5. camelCase or snake_case

It depends on your preference, but I feel that snake_case is easier to read than camelCase for attribute names.

6. Errors

It's similar when you have an error on the website that displays an error with a thorough explanation.

As far as the API is concerned, it should also include a meaningful human-readable error message and support a unique error class for each type of error to the client.

For example

The status code for HTTP should be 404

{
    type: "account_not_found",
    message: "The account is not existing"
}

7. Using HTTP verbs and status codes correctly

HTTP offers a wonderful mechanism to inform the API to consumers whether the request is successful or not.

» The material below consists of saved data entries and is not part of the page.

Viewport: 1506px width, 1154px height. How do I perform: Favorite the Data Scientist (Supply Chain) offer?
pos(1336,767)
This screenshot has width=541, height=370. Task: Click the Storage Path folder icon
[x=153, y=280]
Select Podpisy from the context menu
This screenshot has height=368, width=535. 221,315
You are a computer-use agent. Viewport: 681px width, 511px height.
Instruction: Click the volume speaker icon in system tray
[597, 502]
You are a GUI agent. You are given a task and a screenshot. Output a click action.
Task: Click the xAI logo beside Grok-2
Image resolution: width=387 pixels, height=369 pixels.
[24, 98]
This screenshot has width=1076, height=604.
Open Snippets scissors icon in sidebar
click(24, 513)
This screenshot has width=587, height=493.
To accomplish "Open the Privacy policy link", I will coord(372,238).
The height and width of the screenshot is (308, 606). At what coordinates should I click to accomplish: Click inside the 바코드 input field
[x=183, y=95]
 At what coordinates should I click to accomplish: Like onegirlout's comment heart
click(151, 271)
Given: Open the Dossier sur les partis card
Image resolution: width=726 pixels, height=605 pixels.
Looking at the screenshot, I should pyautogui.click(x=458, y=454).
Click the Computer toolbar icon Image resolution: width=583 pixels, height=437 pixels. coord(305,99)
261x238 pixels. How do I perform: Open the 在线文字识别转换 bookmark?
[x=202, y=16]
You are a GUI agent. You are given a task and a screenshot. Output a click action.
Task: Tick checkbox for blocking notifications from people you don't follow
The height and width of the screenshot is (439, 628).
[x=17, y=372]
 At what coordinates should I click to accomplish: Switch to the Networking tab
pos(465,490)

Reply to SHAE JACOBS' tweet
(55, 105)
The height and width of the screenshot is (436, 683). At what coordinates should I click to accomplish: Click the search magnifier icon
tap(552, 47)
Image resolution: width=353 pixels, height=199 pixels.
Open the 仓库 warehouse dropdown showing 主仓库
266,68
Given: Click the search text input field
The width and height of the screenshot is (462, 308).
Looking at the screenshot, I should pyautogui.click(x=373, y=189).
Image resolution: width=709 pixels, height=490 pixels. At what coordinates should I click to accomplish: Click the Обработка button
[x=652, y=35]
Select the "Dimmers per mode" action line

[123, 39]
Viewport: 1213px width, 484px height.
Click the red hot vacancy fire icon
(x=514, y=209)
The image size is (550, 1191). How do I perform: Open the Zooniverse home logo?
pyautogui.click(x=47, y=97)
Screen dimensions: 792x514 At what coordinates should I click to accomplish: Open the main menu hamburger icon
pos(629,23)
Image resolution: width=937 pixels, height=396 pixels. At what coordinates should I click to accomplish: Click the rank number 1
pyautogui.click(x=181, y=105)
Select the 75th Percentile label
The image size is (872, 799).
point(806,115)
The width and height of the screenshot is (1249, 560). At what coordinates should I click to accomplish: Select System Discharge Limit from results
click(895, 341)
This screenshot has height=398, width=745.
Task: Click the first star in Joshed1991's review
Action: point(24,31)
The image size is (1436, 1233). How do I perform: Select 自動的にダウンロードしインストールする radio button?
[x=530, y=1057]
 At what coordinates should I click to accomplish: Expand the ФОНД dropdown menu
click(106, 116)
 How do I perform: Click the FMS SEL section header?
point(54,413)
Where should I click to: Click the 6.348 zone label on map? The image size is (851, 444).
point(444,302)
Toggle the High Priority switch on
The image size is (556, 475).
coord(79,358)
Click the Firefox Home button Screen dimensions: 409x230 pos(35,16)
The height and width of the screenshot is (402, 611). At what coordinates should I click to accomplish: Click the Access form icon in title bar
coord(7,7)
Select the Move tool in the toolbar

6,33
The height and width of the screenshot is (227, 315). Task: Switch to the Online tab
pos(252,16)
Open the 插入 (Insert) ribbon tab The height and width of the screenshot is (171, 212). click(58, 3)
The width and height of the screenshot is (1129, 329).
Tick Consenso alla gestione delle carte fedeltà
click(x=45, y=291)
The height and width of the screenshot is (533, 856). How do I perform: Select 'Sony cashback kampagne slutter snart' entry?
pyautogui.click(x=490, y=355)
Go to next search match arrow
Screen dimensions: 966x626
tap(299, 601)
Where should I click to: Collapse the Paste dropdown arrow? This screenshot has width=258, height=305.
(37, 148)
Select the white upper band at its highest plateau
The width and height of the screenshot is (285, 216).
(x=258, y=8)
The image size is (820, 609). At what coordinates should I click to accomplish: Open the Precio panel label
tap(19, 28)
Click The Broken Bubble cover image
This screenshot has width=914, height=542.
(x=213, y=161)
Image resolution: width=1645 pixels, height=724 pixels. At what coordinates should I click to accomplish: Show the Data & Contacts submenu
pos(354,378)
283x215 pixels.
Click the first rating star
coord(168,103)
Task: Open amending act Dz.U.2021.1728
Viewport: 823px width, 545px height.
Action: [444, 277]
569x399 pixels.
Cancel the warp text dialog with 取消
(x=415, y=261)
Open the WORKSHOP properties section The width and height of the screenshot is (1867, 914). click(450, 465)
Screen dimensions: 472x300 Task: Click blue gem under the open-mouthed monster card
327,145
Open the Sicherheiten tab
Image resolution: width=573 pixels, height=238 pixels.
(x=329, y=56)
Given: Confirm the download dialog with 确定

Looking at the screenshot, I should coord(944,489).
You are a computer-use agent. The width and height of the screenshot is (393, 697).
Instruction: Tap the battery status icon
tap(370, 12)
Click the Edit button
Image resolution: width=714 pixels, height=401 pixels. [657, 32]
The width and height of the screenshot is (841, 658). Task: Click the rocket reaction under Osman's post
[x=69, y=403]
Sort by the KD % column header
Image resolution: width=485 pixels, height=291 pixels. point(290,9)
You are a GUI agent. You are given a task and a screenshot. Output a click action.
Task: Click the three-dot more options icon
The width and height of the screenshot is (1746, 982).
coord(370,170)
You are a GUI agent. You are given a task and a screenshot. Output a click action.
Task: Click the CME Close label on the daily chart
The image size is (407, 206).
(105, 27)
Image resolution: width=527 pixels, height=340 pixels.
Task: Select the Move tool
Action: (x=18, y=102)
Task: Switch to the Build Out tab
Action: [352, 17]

You may also refer to a lof of HTTP status code to apply to the API.

HTTP verbs

• GET to retrieve a resource.
• POST to create a resource (Sometime, you might use it without creating any record)
• PATCH to modify the partial resource
• PUT to replace a resource or collect of a resource.
• DELETE to delete a resource.

HTTP status codes

• 2xx Success Everything's going smoothly.
• 200 OK It's a successful response that everything goes well.
• 201 Created Most of the time, it's used to POST that results in a creation.
• 204 No content It is also used for DELETE, which resource has been removed and the returned body is null.
• 400 Bad Request The request is invalid/unacceptable, or an appropriate parameter is lacking.
• 401 Unauthorized Mostly, It's used for invalid authentication.
• 404 NotFound
• 429 Too many requests
• 5xx Something went wrong with us.

8. Pagination

You might fail to worry about how large the data is since it returns a lot of records at once, so you should have a way to limit the number of records per request.

GET /v1/customers?page=2&per_page=30

9. Rate limiting

You might be surprised if someone attempts to spam your API unreasonably. So you may start implementing a rate-limit early.

You may use Redis with EXPIRE feature to limit the specified person's request.

10. Good Documentation

You should have good API documentation that should be reliable and simple for the developer to understand. I think all developers (including me) enjoy good examples; not only do they have code samples like curl -- but they can cover all test cases like Postman Examples or Swagger Examples.

See Postman Examples and Swagger Examples for more details.